I love the style of late-eighties trucks and how much space they take up, proud and true. They are unapologetic in their utility and comforting in their simplicity. And like raising your own food in your backyard; they are inconveniently old-fashioned. When I drive her to the movies it looks like a lego parked among rows of suppositories. Which is how I feel about modern car design in general. I didn't want to drive around in spaceship. I wanted a machine.

When I emailed the musician who was selling her he told me no one had ever seemed so excited about an old truck before.  When I contacted him I had no idea how to pay the $1900 asking price. That is still a lot of money to me. But I told him I would figure it out, just give me the weekend, and I did!  I got a micro-loan through Kiva and was able to get the money within 48 hours! That man drove the truck to my farm and delivered it himself. And that was three years ago and I just got home from picking up a load of hay in her. The heater worked. The speakers were playing a podcast. I was so happy and grateful for her.

Piece of junk... Well I own that piece of junk. Her title was paid for that day I met her and I paid off the Kiva loan early. I keep her oil changed, interior spotless, windows washed, and I know my mechanic's number by heart. I have never been so educated on a vehicle I owned before. I understand her quirks and pieces. I own the tools to keep her going and maintain her like any other beast on this farm. She is part of my family here.

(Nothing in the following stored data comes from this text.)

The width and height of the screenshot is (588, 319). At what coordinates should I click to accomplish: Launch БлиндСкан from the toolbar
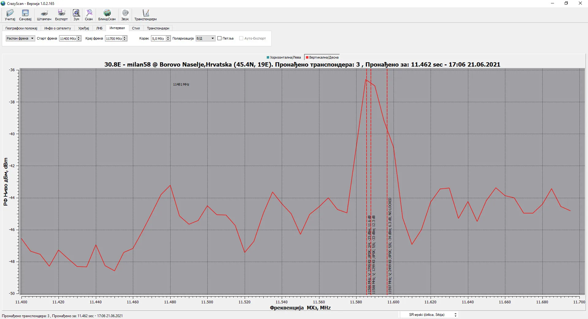107,13
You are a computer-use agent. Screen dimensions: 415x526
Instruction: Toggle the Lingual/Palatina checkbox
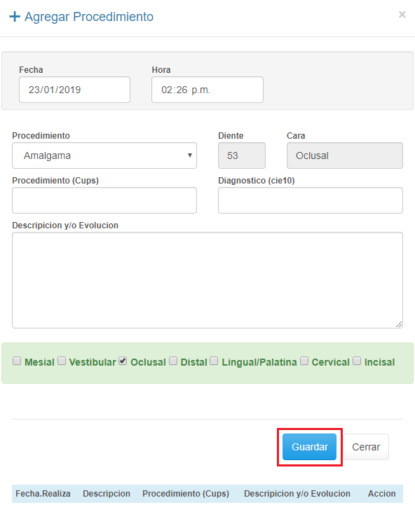[214, 361]

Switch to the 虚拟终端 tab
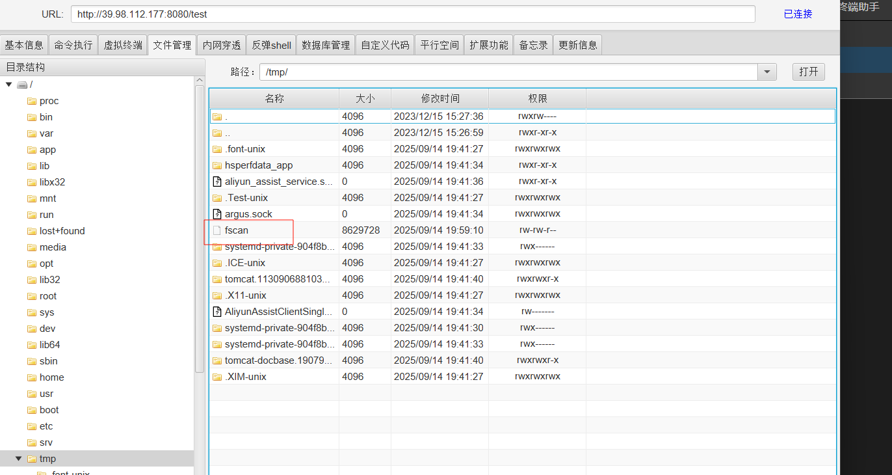point(123,45)
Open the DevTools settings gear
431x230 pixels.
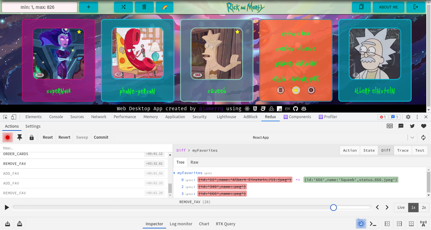coord(408,117)
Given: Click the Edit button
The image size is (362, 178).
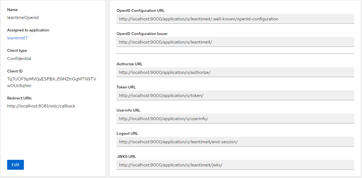Looking at the screenshot, I should coord(15,164).
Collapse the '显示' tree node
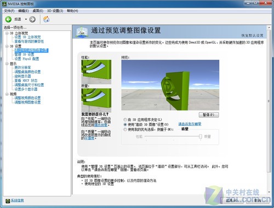This screenshot has height=208, width=274. coord(7,63)
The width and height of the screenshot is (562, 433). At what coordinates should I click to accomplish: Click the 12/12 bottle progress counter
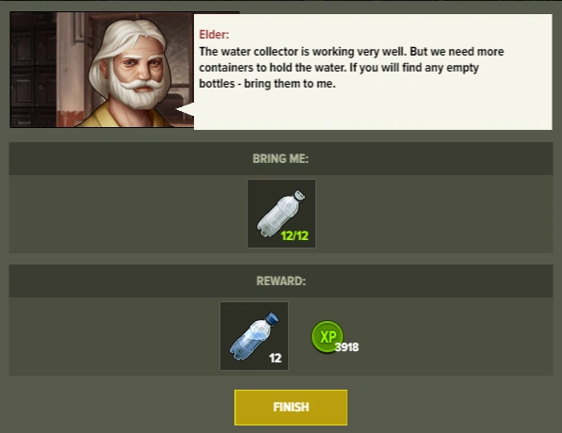point(295,235)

She only costs $48 a month to insure and even if she needs $500 worth of work every quarter it is still less than the nearly $500 I was paying A MONTH to have a newer model truck. The 2004 Dodge was bought on a $14,000 loan and needed all sorts of inspections and insurance. I couldn't afford to live like that anymore so when the Dodge started failing and was too hard to make payments on I knew my next vehicle had to be drastically different. Paid in full, simpler to repair, easier to pass inspection, ready for snow and farm. That truck was a prayer.

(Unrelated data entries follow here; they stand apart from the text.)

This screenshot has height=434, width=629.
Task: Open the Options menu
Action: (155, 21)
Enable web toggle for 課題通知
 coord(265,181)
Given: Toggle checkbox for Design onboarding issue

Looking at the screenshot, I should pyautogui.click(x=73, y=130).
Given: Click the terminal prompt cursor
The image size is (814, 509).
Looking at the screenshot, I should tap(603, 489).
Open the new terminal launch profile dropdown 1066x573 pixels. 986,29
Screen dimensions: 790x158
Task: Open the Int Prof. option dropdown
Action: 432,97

Scaling back on things was the only way I could afford to stay on the farm. I did it with many aspects of my life. I dropped my insurance and went to Planned Parenthood instead of my old doctors. I stopped using a cell phone and only kept a land line. Money went to bills, loans, and the cost of running this farm instead and that was fine since it was my work, my playground, my grocery store... my entire world. I got my cost of living down to what matched what I could scrap together. And so far, even though I am usually right up against it, it has worked. This May will be nine years on this farm. Almost a third of the way towards ownership as a single woman. No in-laws, no parents, no spouse made any of this happen. This blog, my books, this community made that happen. Which is magic and as amazing as my truck.

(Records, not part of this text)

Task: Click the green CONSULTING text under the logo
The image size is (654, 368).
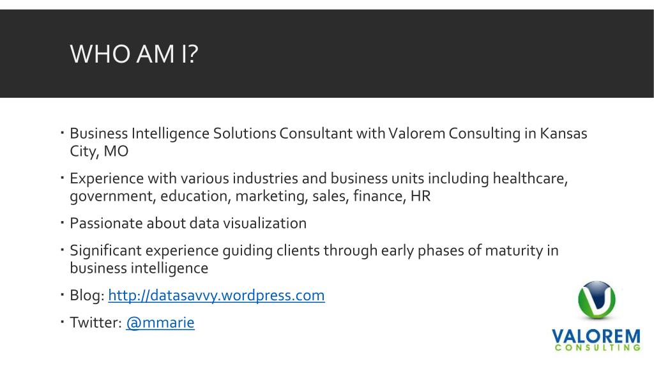Action: click(x=597, y=348)
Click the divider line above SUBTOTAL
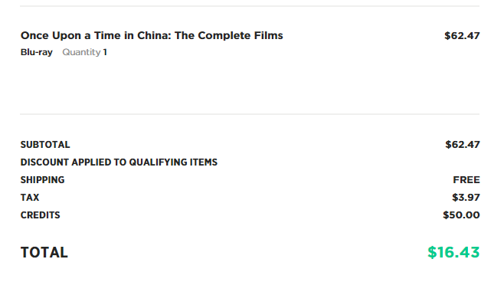504x282 pixels. tap(250, 114)
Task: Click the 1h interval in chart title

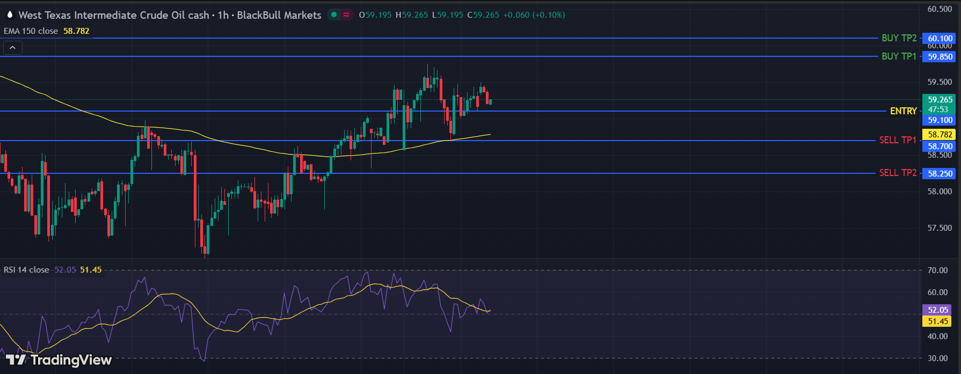Action: tap(222, 15)
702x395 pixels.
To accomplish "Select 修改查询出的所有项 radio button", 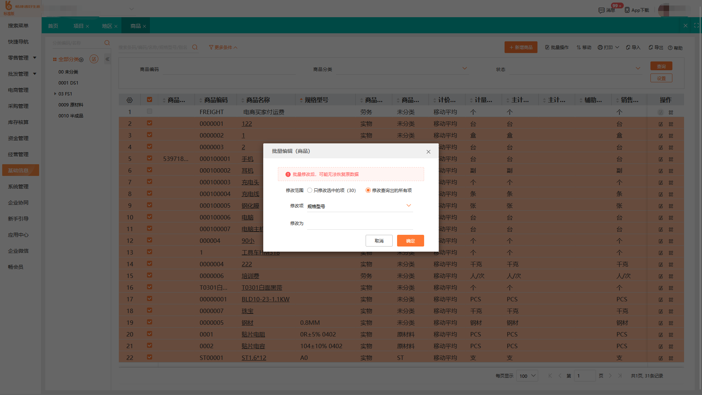I will 368,190.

My truck got picked on and I felt the need to stand up for her and for me. Be mindful of the words you are saying. Something worthless to you might be the keystone to someone else's lifestyle. Or it could be something they wish they didn't have and being called garbage doesn't help their esteem or heart. Kindness can be the choice to say nothing at all.

When I look at her I do not see a symbol of poverty or failure: I see a decision to stay. I see something I can afford that works as hard as I do. She is my girl and one of the puzzle pieces that allow me to live this feral life that I am so honored to keep scrapping together.